Economia italiana, dopo l’Ocse anche Confindustria vede nero

Non bastava il peggioramento delle stime Ocse a gettare fango sulle già deboli speranze di ripresa dell’Italia. Ora si è aggiunta anche la Confindustria a svolgere il ruolo previsionale più negativo, affermando che nel 2014 il Pil italiano crollerà dello 0,4%, per poi riprendersi, parzialmente, nel 2015 (quando l’economia crescerà dello 0,5%). Il centro studi di Viale dell’Astronomia segue pertanto le indicazioni già formulate dall’Organizzazione per la cooperazione e lo sviluppo, secondo cui le prospettive dell’Italia sono ancora molto, troppo negative.

Secondo quanto spiega il Centro studi di Confindustria, a pesare sulle prospettive italiane sarebbero soprattutto le pressioni deflazionistiche, in grado di piegare in ribasso la dinamica dei prezzi. Pertanto, quelli al consumo cresceranno solo dello 0,3% nel 2014 e dello 0,5% nel 2015, con consumi delle famiglie visti in aumento dello 0,1% nel 2014 e dello 0,5% nel 2015. Notizie ancora più negative sul fronte degli investimenti, con un calo del 2,3% nel corso del 2014 e un incremento dello 0,8% nel 2014.

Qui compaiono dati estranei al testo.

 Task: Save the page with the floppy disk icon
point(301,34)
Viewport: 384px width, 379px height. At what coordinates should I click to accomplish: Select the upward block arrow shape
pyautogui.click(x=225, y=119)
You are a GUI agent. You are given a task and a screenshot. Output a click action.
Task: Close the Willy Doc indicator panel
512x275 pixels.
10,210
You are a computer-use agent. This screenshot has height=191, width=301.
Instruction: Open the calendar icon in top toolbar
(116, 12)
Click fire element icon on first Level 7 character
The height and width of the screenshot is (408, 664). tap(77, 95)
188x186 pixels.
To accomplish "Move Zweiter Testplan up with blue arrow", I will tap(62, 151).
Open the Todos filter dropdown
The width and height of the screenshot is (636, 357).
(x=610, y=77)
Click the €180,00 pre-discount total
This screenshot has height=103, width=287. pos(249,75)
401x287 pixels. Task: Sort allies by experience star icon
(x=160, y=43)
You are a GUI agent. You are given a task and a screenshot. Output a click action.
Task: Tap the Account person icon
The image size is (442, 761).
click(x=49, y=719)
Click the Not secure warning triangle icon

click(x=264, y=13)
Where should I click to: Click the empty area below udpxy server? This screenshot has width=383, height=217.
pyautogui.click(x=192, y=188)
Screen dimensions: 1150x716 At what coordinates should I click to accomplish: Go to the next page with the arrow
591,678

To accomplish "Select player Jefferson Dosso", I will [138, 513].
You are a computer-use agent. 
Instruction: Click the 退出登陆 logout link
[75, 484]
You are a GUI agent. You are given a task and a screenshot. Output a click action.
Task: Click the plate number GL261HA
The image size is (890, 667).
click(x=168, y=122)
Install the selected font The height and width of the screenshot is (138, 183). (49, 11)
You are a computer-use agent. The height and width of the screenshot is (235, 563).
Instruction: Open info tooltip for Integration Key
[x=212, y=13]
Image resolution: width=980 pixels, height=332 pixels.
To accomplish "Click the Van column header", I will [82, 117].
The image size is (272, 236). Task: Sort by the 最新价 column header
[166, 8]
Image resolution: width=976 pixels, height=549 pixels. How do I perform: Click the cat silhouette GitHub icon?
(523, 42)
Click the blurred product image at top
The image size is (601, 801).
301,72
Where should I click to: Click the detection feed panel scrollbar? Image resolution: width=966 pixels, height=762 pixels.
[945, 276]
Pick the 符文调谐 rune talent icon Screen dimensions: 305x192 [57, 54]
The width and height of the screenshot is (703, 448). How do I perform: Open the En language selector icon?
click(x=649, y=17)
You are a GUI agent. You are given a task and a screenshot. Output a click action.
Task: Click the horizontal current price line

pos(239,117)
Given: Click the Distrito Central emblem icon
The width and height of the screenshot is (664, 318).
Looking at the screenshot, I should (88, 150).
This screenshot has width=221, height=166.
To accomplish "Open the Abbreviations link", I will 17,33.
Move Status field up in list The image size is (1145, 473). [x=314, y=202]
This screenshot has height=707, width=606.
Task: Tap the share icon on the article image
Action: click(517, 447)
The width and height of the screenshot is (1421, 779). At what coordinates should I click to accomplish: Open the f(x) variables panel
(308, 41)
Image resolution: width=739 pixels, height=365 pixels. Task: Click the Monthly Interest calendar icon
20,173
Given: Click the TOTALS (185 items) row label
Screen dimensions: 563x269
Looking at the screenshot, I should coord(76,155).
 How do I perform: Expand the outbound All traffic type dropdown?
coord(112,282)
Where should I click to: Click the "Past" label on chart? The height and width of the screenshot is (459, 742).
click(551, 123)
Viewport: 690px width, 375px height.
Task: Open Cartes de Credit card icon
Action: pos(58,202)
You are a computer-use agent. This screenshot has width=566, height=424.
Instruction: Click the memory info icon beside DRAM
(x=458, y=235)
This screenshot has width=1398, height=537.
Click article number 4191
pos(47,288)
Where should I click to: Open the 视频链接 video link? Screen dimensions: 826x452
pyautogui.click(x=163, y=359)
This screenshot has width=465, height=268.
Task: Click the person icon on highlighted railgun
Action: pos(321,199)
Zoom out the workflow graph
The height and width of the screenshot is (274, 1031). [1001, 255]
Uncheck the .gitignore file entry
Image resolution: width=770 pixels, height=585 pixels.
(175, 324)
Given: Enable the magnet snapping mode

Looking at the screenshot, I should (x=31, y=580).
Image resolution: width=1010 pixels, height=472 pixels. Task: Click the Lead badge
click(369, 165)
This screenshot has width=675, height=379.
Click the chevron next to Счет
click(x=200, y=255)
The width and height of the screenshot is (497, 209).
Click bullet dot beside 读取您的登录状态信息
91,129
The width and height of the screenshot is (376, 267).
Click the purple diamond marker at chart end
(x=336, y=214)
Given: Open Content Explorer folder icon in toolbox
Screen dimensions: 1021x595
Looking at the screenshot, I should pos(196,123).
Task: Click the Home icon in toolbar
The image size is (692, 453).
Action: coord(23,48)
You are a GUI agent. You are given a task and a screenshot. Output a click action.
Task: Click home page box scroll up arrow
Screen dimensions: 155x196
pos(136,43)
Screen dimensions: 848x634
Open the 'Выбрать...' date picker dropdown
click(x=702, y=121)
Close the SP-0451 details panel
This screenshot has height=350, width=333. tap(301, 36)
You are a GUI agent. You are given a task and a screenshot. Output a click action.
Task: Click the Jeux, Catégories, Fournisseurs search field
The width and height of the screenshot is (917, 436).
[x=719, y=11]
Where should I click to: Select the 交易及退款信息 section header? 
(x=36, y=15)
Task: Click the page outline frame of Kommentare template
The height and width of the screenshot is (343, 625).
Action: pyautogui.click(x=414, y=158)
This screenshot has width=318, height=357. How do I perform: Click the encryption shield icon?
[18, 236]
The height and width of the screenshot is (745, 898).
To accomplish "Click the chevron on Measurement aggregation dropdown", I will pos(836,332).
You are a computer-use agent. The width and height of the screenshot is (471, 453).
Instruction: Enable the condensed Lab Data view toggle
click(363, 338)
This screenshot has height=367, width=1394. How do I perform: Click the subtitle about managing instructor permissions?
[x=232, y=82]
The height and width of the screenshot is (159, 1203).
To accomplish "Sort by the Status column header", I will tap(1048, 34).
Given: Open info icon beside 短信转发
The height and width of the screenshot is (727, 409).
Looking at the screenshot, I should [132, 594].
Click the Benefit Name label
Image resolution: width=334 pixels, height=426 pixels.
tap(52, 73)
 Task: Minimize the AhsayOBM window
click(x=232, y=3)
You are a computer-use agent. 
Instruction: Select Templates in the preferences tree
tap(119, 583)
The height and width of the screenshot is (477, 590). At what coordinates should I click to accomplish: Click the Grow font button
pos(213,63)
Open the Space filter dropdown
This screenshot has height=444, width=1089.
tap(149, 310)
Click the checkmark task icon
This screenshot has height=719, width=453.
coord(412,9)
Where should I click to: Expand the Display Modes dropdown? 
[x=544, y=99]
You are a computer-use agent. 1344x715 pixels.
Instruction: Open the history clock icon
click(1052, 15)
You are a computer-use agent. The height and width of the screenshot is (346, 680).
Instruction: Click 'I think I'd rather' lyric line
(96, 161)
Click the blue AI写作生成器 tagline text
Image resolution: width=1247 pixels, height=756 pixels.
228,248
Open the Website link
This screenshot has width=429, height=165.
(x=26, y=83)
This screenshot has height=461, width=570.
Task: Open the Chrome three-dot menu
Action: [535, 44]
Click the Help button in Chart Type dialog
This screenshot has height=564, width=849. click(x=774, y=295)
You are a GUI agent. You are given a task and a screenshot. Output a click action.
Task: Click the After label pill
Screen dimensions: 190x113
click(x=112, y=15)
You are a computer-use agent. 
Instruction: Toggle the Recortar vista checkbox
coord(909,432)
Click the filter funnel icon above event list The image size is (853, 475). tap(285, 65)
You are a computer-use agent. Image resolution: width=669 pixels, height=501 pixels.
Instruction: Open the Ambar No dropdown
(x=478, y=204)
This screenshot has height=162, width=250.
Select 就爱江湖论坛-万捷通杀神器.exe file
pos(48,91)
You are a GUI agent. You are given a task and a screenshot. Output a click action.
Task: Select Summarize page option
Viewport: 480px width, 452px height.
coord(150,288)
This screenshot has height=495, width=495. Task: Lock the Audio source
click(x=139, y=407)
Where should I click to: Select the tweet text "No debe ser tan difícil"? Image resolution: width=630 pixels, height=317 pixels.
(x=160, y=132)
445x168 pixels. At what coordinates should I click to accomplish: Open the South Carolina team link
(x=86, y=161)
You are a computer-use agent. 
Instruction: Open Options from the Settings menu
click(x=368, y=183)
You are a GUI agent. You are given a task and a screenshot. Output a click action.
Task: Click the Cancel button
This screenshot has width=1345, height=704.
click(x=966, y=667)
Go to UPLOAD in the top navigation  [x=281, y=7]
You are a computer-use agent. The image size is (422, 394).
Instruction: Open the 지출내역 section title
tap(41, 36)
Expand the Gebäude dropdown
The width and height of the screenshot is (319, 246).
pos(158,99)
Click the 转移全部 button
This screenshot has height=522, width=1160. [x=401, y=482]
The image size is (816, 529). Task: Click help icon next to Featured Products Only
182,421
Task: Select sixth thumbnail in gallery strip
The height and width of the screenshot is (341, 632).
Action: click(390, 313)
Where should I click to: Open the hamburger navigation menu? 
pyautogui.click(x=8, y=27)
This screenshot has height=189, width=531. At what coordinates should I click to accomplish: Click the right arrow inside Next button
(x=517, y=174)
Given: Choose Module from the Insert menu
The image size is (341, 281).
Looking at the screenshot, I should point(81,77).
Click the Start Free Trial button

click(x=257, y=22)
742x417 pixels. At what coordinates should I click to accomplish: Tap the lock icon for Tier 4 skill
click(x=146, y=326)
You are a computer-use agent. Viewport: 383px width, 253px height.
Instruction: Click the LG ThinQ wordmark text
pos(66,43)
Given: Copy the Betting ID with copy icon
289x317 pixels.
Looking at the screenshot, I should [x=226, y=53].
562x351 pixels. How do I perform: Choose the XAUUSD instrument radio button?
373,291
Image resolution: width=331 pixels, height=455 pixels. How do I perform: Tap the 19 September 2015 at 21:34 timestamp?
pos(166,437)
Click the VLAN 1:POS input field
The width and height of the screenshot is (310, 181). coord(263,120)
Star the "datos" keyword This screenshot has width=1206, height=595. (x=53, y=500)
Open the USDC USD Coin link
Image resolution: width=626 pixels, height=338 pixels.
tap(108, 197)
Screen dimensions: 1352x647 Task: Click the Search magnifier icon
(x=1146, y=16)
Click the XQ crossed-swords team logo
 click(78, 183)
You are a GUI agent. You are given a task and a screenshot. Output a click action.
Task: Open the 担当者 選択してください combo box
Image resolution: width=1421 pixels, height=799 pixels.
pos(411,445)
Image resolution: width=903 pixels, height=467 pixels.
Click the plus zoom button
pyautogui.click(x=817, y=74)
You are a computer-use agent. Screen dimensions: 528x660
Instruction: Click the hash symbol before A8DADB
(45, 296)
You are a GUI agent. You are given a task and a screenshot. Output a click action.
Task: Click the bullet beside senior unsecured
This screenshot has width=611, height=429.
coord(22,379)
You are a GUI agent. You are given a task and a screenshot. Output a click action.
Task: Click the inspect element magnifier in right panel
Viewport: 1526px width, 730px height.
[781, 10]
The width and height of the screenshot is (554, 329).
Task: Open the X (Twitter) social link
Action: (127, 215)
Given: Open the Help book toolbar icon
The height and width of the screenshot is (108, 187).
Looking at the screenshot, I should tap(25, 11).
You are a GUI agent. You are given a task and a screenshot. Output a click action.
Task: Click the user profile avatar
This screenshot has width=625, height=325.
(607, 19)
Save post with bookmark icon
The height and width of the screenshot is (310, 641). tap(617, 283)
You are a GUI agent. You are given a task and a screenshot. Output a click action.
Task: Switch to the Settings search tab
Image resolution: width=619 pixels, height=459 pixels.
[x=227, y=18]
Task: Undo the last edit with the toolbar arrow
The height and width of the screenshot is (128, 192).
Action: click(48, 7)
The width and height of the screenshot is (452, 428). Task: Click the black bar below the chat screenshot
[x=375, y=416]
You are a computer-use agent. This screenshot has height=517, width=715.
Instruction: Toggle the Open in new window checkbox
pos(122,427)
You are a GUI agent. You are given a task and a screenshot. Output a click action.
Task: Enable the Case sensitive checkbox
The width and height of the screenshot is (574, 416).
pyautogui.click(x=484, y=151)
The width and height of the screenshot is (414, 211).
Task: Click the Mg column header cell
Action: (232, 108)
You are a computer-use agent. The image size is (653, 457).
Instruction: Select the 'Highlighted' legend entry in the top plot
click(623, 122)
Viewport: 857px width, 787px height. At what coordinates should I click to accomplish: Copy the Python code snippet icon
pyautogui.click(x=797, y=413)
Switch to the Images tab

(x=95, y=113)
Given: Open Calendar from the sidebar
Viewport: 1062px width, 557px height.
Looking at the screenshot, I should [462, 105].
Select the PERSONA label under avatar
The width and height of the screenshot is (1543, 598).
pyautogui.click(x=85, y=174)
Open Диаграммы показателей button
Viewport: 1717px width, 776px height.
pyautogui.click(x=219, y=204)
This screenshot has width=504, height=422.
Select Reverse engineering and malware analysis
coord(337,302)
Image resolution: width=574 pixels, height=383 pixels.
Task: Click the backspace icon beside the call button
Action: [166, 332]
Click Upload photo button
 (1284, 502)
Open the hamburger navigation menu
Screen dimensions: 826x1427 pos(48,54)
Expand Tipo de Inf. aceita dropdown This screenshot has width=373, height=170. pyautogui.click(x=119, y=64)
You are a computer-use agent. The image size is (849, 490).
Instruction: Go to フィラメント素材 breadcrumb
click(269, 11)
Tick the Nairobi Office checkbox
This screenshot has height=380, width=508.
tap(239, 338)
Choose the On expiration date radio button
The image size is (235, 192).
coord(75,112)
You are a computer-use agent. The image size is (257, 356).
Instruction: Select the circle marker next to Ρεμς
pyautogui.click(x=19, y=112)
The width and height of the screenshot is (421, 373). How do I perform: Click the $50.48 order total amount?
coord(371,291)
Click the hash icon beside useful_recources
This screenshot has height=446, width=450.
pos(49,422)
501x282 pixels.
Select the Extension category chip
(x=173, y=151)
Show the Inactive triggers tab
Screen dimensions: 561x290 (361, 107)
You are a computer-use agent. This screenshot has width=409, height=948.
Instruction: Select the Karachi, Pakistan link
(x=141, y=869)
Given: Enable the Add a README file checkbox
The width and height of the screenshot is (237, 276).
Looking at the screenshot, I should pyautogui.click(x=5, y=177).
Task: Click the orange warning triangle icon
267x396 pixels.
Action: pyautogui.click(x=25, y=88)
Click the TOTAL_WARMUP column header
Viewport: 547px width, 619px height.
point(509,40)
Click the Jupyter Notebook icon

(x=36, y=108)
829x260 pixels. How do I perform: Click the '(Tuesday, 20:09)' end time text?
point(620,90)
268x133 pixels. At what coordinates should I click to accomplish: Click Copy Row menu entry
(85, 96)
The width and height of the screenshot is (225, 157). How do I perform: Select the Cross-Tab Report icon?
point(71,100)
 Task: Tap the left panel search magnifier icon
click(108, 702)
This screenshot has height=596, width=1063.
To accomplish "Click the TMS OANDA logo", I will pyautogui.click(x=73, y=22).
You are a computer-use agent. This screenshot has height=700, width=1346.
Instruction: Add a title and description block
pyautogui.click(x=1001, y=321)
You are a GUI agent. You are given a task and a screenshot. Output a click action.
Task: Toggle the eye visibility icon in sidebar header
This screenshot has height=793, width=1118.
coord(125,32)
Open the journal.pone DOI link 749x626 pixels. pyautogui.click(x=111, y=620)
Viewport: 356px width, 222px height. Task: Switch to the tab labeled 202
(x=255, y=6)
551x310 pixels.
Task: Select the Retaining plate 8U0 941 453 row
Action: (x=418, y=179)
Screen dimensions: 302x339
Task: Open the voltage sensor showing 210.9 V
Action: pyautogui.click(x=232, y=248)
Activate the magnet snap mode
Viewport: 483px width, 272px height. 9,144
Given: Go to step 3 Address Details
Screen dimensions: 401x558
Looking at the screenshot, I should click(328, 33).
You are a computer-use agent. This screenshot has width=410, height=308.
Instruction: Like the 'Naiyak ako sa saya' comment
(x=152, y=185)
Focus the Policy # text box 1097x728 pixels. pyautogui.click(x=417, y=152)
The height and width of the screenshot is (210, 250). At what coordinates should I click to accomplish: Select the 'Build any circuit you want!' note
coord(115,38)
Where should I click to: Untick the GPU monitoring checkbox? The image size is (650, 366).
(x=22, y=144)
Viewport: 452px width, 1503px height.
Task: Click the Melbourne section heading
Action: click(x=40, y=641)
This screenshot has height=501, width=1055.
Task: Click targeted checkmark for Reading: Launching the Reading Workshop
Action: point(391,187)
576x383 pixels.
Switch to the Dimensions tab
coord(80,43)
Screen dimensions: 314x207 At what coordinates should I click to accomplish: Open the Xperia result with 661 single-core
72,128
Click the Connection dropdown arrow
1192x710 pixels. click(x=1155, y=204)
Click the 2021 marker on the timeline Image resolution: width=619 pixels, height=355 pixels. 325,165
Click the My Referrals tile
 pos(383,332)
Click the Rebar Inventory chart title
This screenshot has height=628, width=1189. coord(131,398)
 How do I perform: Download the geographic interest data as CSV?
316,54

Per quanto attiene l’occupazione, nel 2014 è prevista nuovamente in discesa (- 0,4%) mentre l’anno prossimo dovrebbe verificarsi l’attesa inversione di tendenza, sebbene la crescita sarà ben più tiepida delle previsioni (+ 0,2%). Il tasso di disoccupazione rimarrà quindi stabile ai livelli già toccati all’inizio del 2014 (12,5%).

Per quanto riguarda infine l’analisi di natura qualitativa della situazione economica per il mese di settembre, secondo Confindustria il contesto “rimane un rebus, che il tempo presto risolverà, capire se le misure espansive adottate dal governo prima dell’estate siano efficaci”. La legge di Stabilità dovrebbe pertanto cercare di “rafforzarle operando su cuneo fiscale e investimenti pubblici e privati”. Per gli economisti del centro studi, occorrerebbe pertanto un’azione maggiormente decisa su tutte le leve di politica economica (moneta, credito, bilancio pubblico, cambio, riforme).

Ancora, quanto agli impieghi già presi, Confindustria stima che la legge di Stabilità dovrà recuperare risorse per poter finanziarie gli impegni già annunciati per l’anno prossimo e gli esercizi successivi. Per il 2015 rimangono da reperire circa 16 miliardi, che diventeranno 21 nel 2016 e, quindi, 25,6 nel successivo 2017. Somme che la nota di Confindustria definisce come “consistenti, che i tagli di spesa indicati nell’ambito della spending review (17 miliardi nel 2015 e 30 nel 2016), al netto di quelli già deliberati, non sono, per l’anno prossimo, sufficienti a coprire”.

Per il Csc, si dichiara in chiusura, “è perciò elevato il rischio di coperture più tradizionali”. Che poi, in fin dei conti, sono traducibili come aumenti delle tasse e, in parte, con tagli lineari alla spesa.